Trías adapta la obra a sus necesidades, eliminando a un personaje clave como es el niño y, en cambio, convierte las palabras dichas en un coito apresurado, en una lentísima escena de desnudos, gratuitos y que suprimen la violencia que el autor quiso darle al acto. Los actores demuestran toda su solvencia.
Tabasco negro de Víctor Hugo Rascón es la más afortunada de las tres obras en esta temporada y resulta una más de lo que parece una serie en la que el dramaturgo --y ahora también narrador-- pinta dramáticamente (en el sentido de literatura dramática, la que está escrita para ser escenificada y no en el sentido popular del término) la realidad inmediata. Situación política y relaciones personales y la manera en que la una incide en las otras y viceversa, en una trabazón de la que nadie, así muchos la nieguen, puede escapar; personajes bien delicados y de varias dimensiones, sostienen esta pequeña obra que rebasa su circunstancia.
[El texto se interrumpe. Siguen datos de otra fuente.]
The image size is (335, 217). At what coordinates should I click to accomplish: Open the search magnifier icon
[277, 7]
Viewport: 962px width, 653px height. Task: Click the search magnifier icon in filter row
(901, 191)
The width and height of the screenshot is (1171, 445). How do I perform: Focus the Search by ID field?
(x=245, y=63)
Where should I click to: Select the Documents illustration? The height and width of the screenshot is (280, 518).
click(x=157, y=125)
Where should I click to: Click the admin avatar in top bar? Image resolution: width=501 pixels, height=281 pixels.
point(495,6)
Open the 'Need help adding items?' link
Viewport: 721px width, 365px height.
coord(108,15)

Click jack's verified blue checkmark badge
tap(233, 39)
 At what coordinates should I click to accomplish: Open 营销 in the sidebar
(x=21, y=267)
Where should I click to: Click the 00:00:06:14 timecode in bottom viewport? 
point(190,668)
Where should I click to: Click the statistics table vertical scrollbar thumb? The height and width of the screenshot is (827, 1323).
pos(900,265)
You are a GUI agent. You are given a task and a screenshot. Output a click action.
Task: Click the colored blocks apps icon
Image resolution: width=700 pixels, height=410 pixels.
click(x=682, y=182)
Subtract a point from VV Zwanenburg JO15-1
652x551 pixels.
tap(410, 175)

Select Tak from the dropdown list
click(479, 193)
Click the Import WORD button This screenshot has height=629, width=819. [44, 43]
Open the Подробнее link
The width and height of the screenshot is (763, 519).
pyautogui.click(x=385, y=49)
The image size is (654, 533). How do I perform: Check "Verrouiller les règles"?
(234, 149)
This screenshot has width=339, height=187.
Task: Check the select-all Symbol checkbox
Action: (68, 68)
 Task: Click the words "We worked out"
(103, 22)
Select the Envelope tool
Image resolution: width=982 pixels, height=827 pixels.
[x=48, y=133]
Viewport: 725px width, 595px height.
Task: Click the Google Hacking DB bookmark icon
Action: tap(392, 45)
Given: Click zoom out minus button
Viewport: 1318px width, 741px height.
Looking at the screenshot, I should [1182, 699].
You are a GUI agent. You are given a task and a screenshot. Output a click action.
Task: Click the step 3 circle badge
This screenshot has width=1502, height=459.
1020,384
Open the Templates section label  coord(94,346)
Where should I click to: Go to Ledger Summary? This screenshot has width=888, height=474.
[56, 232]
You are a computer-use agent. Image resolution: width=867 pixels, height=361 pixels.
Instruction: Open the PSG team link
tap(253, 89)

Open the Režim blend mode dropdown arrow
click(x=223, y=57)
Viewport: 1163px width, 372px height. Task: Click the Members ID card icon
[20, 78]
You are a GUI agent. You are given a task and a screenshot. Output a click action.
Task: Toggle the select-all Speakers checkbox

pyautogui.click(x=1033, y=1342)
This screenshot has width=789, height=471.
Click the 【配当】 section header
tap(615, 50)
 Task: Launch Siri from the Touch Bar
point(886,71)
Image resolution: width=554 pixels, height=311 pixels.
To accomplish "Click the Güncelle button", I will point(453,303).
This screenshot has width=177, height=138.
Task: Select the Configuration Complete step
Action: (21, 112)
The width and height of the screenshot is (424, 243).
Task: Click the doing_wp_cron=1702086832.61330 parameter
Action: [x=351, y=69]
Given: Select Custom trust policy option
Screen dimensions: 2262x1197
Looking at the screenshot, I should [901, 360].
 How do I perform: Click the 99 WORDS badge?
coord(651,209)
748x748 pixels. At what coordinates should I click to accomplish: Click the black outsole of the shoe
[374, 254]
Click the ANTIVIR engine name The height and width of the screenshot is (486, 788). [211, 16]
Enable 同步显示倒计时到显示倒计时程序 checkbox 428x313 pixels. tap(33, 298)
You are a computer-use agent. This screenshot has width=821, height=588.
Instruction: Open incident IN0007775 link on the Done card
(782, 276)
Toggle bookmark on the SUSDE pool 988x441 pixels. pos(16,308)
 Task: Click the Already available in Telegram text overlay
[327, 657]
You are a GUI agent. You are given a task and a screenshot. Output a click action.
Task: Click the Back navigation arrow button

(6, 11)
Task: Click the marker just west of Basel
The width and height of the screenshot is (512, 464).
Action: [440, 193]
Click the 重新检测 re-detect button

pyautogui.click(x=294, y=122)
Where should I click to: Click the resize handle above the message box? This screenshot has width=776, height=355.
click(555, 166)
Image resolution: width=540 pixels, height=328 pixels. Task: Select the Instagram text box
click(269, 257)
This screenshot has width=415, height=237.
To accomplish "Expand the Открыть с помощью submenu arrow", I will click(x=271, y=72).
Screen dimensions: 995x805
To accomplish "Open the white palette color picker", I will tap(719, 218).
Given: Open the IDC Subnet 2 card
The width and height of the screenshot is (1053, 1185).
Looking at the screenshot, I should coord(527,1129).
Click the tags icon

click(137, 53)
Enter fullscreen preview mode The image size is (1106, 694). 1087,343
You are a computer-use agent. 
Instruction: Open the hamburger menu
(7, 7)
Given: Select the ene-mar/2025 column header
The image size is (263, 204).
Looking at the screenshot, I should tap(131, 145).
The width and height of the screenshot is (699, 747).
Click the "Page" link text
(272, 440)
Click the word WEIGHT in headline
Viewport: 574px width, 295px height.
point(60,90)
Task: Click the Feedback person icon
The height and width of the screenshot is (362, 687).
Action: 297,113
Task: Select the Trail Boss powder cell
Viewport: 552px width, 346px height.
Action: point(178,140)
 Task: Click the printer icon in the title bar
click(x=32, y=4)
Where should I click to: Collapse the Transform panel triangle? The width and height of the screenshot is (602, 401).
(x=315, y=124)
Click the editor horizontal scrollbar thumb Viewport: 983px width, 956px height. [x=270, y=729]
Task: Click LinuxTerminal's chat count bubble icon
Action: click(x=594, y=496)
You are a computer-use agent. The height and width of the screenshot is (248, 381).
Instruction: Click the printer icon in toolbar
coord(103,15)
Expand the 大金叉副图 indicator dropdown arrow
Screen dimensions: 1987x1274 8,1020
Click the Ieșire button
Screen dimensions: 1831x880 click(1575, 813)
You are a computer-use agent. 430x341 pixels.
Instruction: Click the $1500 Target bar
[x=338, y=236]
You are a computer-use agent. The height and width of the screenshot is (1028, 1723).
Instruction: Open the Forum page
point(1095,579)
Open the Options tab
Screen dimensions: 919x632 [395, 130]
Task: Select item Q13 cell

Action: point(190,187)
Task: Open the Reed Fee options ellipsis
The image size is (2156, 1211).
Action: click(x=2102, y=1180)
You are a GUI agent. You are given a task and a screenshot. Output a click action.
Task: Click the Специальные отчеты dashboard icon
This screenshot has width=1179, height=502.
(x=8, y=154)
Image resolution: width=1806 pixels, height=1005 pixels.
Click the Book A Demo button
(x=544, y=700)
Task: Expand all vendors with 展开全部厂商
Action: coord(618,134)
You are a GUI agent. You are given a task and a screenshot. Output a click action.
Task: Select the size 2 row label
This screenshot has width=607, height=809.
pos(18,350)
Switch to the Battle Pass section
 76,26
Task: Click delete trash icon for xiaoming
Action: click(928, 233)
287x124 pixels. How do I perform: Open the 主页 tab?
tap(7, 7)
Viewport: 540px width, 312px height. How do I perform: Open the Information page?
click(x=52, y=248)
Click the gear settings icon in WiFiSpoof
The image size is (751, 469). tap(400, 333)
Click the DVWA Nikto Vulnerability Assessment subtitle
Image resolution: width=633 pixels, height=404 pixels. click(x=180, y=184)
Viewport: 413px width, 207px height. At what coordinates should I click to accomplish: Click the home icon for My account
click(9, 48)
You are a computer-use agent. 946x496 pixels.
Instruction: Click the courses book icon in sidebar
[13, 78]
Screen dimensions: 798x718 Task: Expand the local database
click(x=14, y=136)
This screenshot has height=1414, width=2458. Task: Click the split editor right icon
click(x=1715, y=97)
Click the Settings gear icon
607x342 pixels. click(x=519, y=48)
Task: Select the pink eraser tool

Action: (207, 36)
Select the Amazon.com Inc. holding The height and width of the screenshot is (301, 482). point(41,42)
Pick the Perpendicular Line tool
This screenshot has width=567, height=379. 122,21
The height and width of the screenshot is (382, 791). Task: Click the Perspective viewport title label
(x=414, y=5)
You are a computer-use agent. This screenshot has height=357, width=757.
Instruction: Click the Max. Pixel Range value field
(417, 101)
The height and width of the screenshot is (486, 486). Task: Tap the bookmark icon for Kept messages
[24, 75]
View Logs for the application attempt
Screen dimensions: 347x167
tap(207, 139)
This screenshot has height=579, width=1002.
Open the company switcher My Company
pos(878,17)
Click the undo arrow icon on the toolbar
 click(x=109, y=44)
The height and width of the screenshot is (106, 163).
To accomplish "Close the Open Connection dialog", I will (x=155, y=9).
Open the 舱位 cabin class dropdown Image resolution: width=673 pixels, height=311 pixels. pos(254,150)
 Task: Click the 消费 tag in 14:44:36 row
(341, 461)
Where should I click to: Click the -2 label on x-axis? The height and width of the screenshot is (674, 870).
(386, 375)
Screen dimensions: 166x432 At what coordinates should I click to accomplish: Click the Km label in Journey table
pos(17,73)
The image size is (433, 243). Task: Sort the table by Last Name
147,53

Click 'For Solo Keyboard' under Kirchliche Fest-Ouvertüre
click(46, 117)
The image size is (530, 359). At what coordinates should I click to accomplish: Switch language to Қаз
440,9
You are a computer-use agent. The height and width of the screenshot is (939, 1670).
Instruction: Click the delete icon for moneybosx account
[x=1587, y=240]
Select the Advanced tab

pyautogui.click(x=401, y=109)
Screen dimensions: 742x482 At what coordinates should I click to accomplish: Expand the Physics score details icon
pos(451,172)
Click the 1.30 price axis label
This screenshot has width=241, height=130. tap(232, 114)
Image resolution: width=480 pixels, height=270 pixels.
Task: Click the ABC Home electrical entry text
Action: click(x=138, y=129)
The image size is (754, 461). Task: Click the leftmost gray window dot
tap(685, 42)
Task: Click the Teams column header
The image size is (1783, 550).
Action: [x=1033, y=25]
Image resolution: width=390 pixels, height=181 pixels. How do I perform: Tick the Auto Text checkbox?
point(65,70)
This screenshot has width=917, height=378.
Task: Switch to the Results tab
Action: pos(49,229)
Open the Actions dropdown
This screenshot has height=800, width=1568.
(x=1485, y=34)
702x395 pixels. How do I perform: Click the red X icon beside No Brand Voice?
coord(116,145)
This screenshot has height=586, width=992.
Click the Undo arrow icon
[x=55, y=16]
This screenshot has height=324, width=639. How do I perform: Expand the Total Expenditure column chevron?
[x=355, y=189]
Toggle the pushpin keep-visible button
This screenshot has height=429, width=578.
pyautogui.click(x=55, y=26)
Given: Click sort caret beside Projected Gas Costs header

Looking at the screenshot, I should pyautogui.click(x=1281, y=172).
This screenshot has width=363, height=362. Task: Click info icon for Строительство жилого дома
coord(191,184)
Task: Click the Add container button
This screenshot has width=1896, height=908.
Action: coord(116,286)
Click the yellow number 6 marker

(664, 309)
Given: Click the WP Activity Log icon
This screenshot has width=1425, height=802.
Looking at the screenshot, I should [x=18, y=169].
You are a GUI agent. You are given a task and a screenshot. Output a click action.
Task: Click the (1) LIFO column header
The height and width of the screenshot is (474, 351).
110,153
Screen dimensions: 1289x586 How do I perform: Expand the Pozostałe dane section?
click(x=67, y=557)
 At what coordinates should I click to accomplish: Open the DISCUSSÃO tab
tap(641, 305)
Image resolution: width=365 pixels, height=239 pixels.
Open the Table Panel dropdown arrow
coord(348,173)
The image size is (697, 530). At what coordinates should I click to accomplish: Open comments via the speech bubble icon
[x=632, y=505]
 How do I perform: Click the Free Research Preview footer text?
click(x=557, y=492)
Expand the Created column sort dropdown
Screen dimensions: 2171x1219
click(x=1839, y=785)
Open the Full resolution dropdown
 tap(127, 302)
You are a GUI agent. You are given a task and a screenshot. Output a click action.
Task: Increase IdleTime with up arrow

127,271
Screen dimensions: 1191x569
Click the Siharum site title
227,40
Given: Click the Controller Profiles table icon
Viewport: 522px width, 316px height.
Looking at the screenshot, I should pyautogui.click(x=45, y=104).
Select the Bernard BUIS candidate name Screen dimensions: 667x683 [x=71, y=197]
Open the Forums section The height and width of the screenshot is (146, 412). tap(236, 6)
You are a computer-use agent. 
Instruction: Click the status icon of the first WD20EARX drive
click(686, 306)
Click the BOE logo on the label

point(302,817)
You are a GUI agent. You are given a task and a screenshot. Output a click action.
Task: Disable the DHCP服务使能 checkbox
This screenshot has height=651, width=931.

Se trata también del poder y la corrupción que entraña, con sus intentos de ocultar lo que ya es inocultable: el daño ecológico e incluso los daños mortales que el mal manejo de Pemex (pueda leerse a mayor amplitud la rapacidad de un progreso mal entendido a nivel mundial) y las imposiciones del extranjero producen en Tabasco.
El buen texto fue encomendado a Sandra Félix, una de nuestras más talentosas directoras jóvenes, con tal poder de convocatoria que conjuntó un excelente reparto, del que la directora extrae todas sus posibilidades. Así, Miguel Córcega es ese ingeniero de muchas complejidades, Marta Aura matiza de manera exacta a Diana. Zaide Silvia Gutiérrez conmueve mucho en su ingenua Lola y Patricia Llaca, la más joven, casi debutante, no se ve opacada por los otros tres actores. Sandra maneja un trazo escénico limpísimo, sin más efectos que las necesarias videograbaciones y las voces airadas que se confunden con las jaquecas del Ingeniero.
Las escenografías de las tres obras son de Carlos Trejo, muy funcionales para cada una de las obras, aunque quizás para este tipo de proyecto resultan mejor ambientaciones más sencillas.